**TASK TO COMPLETE:** Render every line of the entries below as a Markdown table with two columns, Row for the row number and Line for the line itself. Skip blank lines.

**THE RECORDS:**
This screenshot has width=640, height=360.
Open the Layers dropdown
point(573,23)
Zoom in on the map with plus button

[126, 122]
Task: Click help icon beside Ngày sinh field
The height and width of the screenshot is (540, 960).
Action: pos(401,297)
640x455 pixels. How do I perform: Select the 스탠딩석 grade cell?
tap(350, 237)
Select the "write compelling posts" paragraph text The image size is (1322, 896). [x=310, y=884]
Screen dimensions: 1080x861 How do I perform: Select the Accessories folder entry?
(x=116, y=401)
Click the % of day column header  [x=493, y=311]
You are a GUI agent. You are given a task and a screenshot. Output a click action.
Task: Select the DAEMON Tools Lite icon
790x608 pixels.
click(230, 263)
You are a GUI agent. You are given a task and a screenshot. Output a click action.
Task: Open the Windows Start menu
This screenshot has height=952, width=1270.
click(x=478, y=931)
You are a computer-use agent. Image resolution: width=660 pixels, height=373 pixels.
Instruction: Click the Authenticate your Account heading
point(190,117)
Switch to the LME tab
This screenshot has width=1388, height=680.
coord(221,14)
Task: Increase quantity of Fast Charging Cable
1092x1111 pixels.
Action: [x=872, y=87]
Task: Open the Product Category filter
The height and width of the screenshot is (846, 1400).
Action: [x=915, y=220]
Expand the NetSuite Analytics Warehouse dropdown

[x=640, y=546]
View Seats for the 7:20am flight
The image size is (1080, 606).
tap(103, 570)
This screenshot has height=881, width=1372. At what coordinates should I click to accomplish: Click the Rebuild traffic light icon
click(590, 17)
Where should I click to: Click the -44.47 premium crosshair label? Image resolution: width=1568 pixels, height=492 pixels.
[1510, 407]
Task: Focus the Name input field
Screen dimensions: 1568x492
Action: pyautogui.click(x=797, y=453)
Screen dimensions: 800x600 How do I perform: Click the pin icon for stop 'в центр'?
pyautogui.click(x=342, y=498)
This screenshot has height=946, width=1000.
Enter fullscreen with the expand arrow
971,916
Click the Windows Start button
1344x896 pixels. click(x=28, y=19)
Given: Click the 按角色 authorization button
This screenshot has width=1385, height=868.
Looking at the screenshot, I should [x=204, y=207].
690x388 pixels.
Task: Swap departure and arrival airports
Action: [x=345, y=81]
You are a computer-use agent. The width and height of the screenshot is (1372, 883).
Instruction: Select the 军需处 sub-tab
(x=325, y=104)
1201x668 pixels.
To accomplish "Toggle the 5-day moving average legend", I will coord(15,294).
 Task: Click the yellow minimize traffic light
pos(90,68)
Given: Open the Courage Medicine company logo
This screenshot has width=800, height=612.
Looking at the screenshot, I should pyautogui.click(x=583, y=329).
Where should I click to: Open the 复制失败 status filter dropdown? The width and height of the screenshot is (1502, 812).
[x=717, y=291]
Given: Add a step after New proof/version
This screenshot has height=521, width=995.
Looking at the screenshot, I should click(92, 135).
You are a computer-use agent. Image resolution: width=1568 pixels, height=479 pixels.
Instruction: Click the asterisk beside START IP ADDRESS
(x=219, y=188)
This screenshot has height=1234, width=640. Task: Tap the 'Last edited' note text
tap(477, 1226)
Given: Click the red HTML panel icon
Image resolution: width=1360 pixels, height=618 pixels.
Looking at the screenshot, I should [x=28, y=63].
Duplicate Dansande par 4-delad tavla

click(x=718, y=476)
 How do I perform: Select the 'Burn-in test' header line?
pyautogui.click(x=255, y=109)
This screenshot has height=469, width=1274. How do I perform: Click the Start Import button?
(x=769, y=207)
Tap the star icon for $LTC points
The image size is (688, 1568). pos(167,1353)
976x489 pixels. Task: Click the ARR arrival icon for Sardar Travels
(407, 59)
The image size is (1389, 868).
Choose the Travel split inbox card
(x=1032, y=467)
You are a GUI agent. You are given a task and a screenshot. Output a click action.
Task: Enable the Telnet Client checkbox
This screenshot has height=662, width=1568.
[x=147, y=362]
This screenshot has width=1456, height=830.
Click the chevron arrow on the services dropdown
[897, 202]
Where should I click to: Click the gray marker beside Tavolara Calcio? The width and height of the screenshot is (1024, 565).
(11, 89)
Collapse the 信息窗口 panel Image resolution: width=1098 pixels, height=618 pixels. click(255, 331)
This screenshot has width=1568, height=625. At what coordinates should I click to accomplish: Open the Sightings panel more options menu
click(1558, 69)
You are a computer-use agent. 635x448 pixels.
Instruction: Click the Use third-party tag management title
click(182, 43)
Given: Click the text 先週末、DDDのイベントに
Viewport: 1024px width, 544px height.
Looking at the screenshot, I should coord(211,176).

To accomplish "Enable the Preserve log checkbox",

**EXERCISE SOLUTION:**
| Row | Line |
|---|---|
| 1 | This screenshot has width=640, height=360. |
| 2 | Open the Layers dropdown |
| 3 | point(573,23) |
| 4 | Zoom in on the map with plus button |
| 5 | [126, 122] |
| 6 | Task: Click help icon beside Ngày sinh field |
| 7 | The height and width of the screenshot is (540, 960). |
| 8 | Action: pos(401,297) |
| 9 | 640x455 pixels. How do I perform: Select the 스탠딩석 grade cell? |
| 10 | tap(350, 237) |
| 11 | Select the "write compelling posts" paragraph text The image size is (1322, 896). [x=310, y=884] |
| 12 | Screen dimensions: 1080x861 How do I perform: Select the Accessories folder entry? |
| 13 | (x=116, y=401) |
| 14 | Click the % of day column header  [x=493, y=311] |
| 15 | You are a GUI agent. You are given a task and a screenshot. Output a click action. |
| 16 | Task: Select the DAEMON Tools Lite icon |
| 17 | 790x608 pixels. |
| 18 | click(230, 263) |
| 19 | You are a GUI agent. You are given a task and a screenshot. Output a click action. |
| 20 | Task: Open the Windows Start menu |
| 21 | This screenshot has height=952, width=1270. |
| 22 | click(x=478, y=931) |
| 23 | You are a computer-use agent. Image resolution: width=660 pixels, height=373 pixels. |
| 24 | Instruction: Click the Authenticate your Account heading |
| 25 | point(190,117) |
| 26 | Switch to the LME tab |
| 27 | This screenshot has width=1388, height=680. |
| 28 | coord(221,14) |
| 29 | Task: Increase quantity of Fast Charging Cable |
| 30 | 1092x1111 pixels. |
| 31 | Action: [x=872, y=87] |
| 32 | Task: Open the Product Category filter |
| 33 | The height and width of the screenshot is (846, 1400). |
| 34 | Action: [x=915, y=220] |
| 35 | Expand the NetSuite Analytics Warehouse dropdown |
| 36 | [x=640, y=546] |
| 37 | View Seats for the 7:20am flight |
| 38 | The image size is (1080, 606). |
| 39 | tap(103, 570) |
| 40 | This screenshot has height=881, width=1372. At what coordinates should I click to accomplish: Click the Rebuild traffic light icon |
| 41 | click(590, 17) |
| 42 | Where should I click to: Click the -44.47 premium crosshair label? Image resolution: width=1568 pixels, height=492 pixels. |
| 43 | [1510, 407] |
| 44 | Task: Focus the Name input field |
| 45 | Screen dimensions: 1568x492 |
| 46 | Action: pyautogui.click(x=797, y=453) |
| 47 | Screen dimensions: 800x600 How do I perform: Click the pin icon for stop 'в центр'? |
| 48 | pyautogui.click(x=342, y=498) |
| 49 | This screenshot has height=946, width=1000. |
| 50 | Enter fullscreen with the expand arrow |
| 51 | 971,916 |
| 52 | Click the Windows Start button |
| 53 | 1344x896 pixels. click(x=28, y=19) |
| 54 | Given: Click the 按角色 authorization button |
| 55 | This screenshot has width=1385, height=868. |
| 56 | Looking at the screenshot, I should [x=204, y=207]. |
| 57 | 690x388 pixels. |
| 58 | Task: Swap departure and arrival airports |
| 59 | Action: [x=345, y=81] |
| 60 | You are a computer-use agent. The width and height of the screenshot is (1372, 883). |
| 61 | Instruction: Select the 军需处 sub-tab |
| 62 | (x=325, y=104) |
| 63 | 1201x668 pixels. |
| 64 | To accomplish "Toggle the 5-day moving average legend", I will coord(15,294). |
| 65 |  Task: Click the yellow minimize traffic light |
| 66 | pos(90,68) |
| 67 | Given: Open the Courage Medicine company logo |
| 68 | This screenshot has width=800, height=612. |
| 69 | Looking at the screenshot, I should pyautogui.click(x=583, y=329). |
| 70 | Where should I click to: Open the 复制失败 status filter dropdown? The width and height of the screenshot is (1502, 812). |
| 71 | [x=717, y=291] |
| 72 | Given: Add a step after New proof/version |
| 73 | This screenshot has height=521, width=995. |
| 74 | Looking at the screenshot, I should click(92, 135). |
| 75 | You are a computer-use agent. Image resolution: width=1568 pixels, height=479 pixels. |
| 76 | Instruction: Click the asterisk beside START IP ADDRESS |
| 77 | (x=219, y=188) |
| 78 | This screenshot has height=1234, width=640. Task: Tap the 'Last edited' note text |
| 79 | tap(477, 1226) |
| 80 | Given: Click the red HTML panel icon |
| 81 | Image resolution: width=1360 pixels, height=618 pixels. |
| 82 | Looking at the screenshot, I should [x=28, y=63]. |
| 83 | Duplicate Dansande par 4-delad tavla |
| 84 | click(x=718, y=476) |
| 85 |  How do I perform: Select the 'Burn-in test' header line? |
| 86 | pyautogui.click(x=255, y=109) |
| 87 | This screenshot has height=469, width=1274. How do I perform: Click the Start Import button? |
| 88 | (x=769, y=207) |
| 89 | Tap the star icon for $LTC points |
| 90 | The image size is (688, 1568). pos(167,1353) |
| 91 | 976x489 pixels. Task: Click the ARR arrival icon for Sardar Travels |
| 92 | (407, 59) |
| 93 | The image size is (1389, 868). |
| 94 | Choose the Travel split inbox card |
| 95 | (x=1032, y=467) |
| 96 | You are a GUI agent. You are given a task and a screenshot. Output a click action. |
| 97 | Task: Enable the Telnet Client checkbox |
| 98 | This screenshot has height=662, width=1568. |
| 99 | [x=147, y=362] |
| 100 | This screenshot has width=1456, height=830. |
| 101 | Click the chevron arrow on the services dropdown |
| 102 | [897, 202] |
| 103 | Where should I click to: Click the gray marker beside Tavolara Calcio? The width and height of the screenshot is (1024, 565). |
| 104 | (11, 89) |
| 105 | Collapse the 信息窗口 panel Image resolution: width=1098 pixels, height=618 pixels. click(255, 331) |
| 106 | This screenshot has width=1568, height=625. At what coordinates should I click to accomplish: Open the Sightings panel more options menu |
| 107 | click(1558, 69) |
| 108 | You are a computer-use agent. 635x448 pixels. |
| 109 | Instruction: Click the Use third-party tag management title |
| 110 | click(182, 43) |
| 111 | Given: Click the text 先週末、DDDのイベントに |
| 112 | Viewport: 1024px width, 544px height. |
| 113 | Looking at the screenshot, I should coord(211,176). |
| 114 | To accomplish "Enable the Preserve log checkbox", |